Over the past few years, the ubiquitous rise in cell phone use has led to a corresponding rise in nickel contact dermatiits, leading to the diagnosis of “cellular phone dermatitis” or “mobile phone dermatitis” in children and adolescents1. For its role in contact dermatitis, nickel received the dubious honor of “Contact Allergen of the Year” in 2008. Although the lesions of allergic contact dermatitis are usually limited to the areas of direct contact, children with eczema can have generalized dermatitis flares in response to exposure, which makes isolating an allergic cause more challenging.

Although the MacBook Pro (Jensen, et al, 2012) and iPhone 5 (Jensen, et al, 2013) have been implicated in either allergic contact dermatitis cases or testing positive for excessive amounts of nickel, the iPad has so far been spared cases of skin irritation that recalled the Fitbit Force2,3. However, Sharon Jacobs and Shehla Admani, dermatologists at Rady Children’s Hospital in San Diego, have reported the first published case of a child with allergic contact dermatitis from an iPad4.

An 11-year-old boy with a history of atopic dermatitis had been having generalized dermatitis for over 6 months that had not responded to triamcinolone, which had worked for his eczema in the past. He underwent patch testing that was positive for nickel exposure and his family had noted that he was extensively using his first-generation iPad, which he received before the onset of symptoms. The back panel of his iPad tested positive for nickel with dimethylglyoxime, the standard test for nickel-containment. The patient received a Smart Case for his iPad as part of a nickel-avoidance regimen and his dermatitis significantly improved5.

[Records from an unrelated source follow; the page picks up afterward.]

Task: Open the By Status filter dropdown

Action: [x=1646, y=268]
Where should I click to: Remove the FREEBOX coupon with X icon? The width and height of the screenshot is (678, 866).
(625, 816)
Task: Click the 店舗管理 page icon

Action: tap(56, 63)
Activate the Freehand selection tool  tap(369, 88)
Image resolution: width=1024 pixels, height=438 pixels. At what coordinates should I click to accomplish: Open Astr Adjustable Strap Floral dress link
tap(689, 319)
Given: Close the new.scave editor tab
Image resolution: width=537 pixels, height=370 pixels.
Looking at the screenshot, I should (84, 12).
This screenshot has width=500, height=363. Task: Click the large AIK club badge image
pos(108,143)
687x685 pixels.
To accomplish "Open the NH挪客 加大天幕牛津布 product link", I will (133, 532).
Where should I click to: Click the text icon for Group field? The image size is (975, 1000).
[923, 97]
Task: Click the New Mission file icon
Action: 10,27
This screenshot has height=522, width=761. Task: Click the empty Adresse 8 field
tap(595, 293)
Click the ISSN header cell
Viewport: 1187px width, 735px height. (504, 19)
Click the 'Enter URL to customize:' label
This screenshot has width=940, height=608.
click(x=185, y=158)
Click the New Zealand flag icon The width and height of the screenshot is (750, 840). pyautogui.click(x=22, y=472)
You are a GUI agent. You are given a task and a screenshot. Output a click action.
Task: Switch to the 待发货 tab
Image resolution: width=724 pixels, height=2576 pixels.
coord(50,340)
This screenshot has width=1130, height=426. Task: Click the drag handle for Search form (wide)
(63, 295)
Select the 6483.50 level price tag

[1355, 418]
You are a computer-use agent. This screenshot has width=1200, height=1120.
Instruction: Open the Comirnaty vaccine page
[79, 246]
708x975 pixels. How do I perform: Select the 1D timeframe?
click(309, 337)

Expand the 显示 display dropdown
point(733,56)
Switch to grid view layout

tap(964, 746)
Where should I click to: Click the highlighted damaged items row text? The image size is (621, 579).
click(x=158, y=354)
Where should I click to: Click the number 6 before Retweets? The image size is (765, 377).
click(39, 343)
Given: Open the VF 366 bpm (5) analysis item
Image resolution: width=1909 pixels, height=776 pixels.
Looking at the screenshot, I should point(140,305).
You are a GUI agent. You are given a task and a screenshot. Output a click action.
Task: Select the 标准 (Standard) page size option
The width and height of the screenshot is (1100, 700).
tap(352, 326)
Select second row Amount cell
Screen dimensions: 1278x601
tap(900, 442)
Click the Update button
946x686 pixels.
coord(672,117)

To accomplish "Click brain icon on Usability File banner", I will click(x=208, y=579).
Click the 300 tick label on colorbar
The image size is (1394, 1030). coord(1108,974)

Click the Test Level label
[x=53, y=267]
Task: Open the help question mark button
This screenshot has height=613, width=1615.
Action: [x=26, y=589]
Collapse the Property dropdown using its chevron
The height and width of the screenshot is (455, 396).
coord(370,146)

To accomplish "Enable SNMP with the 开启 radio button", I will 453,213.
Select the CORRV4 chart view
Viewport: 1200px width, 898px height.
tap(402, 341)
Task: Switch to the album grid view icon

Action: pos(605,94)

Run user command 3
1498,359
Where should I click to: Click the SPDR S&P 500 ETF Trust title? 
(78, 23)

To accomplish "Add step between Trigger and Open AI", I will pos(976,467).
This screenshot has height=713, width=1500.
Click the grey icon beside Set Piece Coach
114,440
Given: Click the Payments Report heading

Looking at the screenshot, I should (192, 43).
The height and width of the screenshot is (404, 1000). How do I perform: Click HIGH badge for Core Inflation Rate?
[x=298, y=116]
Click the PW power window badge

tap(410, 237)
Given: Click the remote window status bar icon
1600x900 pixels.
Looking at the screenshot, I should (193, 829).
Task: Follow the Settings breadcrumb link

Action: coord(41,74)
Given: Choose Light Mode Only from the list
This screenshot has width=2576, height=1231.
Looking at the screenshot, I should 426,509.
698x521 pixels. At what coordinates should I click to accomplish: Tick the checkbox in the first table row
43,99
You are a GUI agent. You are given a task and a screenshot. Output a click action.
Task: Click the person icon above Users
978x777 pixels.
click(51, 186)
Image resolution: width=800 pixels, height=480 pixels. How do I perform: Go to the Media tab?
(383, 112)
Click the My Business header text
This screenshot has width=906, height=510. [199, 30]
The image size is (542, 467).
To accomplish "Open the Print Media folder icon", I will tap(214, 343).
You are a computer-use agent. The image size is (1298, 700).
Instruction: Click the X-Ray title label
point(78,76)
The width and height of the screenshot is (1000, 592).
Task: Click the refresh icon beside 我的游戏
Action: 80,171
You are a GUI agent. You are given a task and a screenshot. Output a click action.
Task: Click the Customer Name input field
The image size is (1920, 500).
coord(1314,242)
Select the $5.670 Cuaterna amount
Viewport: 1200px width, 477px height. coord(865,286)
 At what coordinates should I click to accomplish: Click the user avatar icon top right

This case report, the first published case of the iPad causing nickel-dermatitis, is a reminder of the risks of metal-containing technology products, especially for children and adolescents with atopic dermatitis. The authors did not test future generations of the iPad or any generations of the iPad Air, so it is unclear if they contain nickel as well.

Regardless, parents of children with atopic dermatitis and/or nickel allergies should be aware of the possibility of nickel containing objects, and providers caring for children with generalized dermatitis should ask about technology exposures. Certainly wearables, such as the Fitbit Force or the long-rumored iWatch, will have even greater risks for nickel allergies given the duration of their skin contact. But as tablets, phablets, and smart phones become ever more ubiquitous, nickel-related allergic contact and generalized dermatitis will continue to become an increasing concern.